_Request_. Turn the lines from the first one through the line containing "Looking at the screenshot, I should point(617,219)." into a numbered list, leaving out any blank lines.

* * *

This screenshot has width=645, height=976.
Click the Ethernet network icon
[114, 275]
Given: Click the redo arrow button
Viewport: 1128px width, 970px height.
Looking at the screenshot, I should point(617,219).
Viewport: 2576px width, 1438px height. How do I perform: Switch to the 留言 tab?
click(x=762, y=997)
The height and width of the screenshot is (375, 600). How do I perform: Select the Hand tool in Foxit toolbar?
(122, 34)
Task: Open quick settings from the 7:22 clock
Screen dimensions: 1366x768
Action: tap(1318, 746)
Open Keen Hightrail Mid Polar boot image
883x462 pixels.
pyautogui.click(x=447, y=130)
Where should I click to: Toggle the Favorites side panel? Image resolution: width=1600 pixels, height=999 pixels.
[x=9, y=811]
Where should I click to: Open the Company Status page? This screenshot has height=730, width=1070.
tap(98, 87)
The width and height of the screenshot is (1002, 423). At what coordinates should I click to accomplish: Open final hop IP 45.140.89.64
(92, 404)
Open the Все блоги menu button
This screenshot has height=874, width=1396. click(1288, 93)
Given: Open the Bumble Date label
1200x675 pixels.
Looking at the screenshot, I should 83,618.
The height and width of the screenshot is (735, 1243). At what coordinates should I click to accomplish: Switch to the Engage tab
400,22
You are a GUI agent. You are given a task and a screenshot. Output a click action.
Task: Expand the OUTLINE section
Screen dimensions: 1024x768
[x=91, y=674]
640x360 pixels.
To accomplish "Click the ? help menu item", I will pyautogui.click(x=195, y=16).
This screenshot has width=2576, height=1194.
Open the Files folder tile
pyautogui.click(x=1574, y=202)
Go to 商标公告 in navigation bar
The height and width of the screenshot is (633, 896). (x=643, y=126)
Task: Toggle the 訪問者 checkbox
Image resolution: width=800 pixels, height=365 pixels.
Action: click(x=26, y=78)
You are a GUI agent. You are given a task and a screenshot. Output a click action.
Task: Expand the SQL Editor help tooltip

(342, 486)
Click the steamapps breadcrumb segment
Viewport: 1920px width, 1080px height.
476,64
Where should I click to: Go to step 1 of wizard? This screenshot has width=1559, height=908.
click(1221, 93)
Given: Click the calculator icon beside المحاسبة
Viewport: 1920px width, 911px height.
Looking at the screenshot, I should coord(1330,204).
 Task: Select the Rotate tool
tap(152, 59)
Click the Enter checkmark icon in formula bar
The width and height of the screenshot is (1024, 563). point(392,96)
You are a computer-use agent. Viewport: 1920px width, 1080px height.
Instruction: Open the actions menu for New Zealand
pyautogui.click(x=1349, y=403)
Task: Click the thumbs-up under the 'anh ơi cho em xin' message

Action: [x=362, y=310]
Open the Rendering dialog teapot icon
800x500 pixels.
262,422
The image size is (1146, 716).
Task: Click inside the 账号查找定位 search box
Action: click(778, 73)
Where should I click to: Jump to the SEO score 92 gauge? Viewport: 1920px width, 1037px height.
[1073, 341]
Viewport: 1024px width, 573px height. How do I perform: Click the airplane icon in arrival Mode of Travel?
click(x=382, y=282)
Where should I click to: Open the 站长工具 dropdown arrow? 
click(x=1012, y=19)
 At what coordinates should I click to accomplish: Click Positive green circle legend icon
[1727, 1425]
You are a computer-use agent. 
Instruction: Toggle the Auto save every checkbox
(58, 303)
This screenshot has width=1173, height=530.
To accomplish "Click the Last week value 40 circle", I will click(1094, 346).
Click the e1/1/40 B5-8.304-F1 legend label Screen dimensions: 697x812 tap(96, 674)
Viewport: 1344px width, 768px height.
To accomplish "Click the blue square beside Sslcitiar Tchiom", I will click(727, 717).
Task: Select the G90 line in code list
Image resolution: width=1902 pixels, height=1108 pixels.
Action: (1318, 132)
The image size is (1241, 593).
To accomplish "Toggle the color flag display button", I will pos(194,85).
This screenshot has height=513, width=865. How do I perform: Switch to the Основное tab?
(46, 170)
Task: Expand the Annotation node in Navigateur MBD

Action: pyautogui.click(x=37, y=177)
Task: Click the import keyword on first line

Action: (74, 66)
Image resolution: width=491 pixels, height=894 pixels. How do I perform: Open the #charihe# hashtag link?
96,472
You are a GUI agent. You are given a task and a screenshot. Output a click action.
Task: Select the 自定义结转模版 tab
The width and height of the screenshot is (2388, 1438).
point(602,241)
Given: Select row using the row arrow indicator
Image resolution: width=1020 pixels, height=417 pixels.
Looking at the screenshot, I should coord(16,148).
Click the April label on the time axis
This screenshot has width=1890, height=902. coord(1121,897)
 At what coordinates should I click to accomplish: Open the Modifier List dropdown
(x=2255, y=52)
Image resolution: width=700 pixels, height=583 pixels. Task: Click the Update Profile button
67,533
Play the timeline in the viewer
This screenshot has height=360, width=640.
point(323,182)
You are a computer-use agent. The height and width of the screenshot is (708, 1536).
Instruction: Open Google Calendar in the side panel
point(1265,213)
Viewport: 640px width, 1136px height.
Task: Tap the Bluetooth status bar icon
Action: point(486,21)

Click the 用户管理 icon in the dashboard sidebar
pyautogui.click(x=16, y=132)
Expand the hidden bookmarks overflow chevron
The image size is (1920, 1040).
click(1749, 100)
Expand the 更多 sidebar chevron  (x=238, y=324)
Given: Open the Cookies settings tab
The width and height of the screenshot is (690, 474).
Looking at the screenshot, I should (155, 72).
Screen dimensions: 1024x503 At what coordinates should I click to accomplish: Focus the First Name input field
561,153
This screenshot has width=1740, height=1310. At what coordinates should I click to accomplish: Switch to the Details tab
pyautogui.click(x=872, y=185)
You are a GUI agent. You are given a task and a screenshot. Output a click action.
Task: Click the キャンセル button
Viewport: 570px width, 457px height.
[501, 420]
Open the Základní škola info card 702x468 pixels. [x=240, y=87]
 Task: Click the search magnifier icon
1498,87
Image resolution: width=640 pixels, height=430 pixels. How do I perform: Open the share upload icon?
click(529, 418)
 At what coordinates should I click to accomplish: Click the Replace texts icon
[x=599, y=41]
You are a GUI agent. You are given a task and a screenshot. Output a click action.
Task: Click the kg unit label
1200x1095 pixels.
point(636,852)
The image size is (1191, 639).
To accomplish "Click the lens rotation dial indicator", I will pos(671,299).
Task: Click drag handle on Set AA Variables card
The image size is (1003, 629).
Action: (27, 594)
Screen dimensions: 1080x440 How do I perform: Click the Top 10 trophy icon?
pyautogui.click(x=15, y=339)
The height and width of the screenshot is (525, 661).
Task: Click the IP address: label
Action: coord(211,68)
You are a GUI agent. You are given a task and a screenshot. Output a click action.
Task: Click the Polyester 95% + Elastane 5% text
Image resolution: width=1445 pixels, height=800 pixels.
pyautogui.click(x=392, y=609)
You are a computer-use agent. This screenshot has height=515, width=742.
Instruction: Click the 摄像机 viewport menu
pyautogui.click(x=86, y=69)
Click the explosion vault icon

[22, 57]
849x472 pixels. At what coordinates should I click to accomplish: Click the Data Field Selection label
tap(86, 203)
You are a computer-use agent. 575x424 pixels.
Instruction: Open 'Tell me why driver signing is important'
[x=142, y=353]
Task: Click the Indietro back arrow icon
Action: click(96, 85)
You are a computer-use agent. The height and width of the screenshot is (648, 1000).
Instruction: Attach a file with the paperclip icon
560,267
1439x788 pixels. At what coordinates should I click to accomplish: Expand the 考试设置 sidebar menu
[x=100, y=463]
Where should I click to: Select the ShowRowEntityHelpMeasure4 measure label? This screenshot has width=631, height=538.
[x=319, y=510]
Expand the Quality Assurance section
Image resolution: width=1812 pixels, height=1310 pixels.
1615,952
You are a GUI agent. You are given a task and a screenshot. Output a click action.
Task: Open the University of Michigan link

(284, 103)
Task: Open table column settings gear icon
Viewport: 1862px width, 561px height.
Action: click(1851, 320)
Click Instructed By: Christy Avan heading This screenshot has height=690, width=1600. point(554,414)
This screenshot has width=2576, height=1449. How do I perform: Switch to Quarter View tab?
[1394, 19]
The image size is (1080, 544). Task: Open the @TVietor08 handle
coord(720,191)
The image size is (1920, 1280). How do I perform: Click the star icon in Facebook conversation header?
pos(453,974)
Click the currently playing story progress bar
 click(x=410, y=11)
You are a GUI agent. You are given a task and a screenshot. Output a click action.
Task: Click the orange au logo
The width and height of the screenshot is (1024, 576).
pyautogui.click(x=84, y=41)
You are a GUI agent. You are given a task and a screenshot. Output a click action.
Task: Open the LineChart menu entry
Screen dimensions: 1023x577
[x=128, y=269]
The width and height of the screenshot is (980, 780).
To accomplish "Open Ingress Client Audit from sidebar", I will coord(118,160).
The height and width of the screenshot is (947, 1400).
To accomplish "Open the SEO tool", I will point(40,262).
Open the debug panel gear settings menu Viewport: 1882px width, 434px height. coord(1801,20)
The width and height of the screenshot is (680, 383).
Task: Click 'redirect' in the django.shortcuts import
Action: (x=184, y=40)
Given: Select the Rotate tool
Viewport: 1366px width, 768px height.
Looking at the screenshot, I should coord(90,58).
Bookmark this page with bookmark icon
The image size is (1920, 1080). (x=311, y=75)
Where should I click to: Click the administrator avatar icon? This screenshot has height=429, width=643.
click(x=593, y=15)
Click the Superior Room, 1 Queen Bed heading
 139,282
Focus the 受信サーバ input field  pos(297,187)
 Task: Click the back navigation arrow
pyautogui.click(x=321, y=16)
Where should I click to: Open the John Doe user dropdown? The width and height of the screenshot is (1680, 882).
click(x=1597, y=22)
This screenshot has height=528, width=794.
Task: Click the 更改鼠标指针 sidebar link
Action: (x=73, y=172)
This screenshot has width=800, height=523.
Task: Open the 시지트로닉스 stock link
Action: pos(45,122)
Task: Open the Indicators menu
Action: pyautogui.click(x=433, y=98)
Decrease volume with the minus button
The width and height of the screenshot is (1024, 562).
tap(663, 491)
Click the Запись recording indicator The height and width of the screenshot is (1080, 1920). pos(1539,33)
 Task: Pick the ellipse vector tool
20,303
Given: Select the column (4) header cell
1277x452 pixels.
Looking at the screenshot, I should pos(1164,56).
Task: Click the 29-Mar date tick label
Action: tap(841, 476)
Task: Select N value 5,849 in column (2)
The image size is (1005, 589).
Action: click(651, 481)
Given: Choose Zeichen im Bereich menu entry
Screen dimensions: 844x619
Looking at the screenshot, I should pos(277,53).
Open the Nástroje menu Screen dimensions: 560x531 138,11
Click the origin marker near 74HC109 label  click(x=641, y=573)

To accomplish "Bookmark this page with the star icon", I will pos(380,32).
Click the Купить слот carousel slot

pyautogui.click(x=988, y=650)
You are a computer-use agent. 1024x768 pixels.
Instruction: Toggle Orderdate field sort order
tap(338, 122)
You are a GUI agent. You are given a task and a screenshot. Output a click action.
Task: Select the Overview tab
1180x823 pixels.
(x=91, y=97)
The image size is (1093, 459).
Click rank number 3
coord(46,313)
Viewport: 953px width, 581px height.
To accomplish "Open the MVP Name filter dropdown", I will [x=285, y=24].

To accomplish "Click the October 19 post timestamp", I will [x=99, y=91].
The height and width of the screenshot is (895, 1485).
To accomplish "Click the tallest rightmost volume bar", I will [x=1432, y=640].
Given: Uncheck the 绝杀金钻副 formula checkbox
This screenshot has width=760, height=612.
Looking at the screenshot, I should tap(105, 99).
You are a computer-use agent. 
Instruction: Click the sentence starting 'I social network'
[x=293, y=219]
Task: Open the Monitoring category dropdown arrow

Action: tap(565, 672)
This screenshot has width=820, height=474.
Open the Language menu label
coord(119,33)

* * *

_Result of this task_.
1. This screenshot has width=645, height=976.
2. Click the Ethernet network icon
3. [114, 275]
4. Given: Click the redo arrow button
5. Viewport: 1128px width, 970px height.
6. Looking at the screenshot, I should point(617,219).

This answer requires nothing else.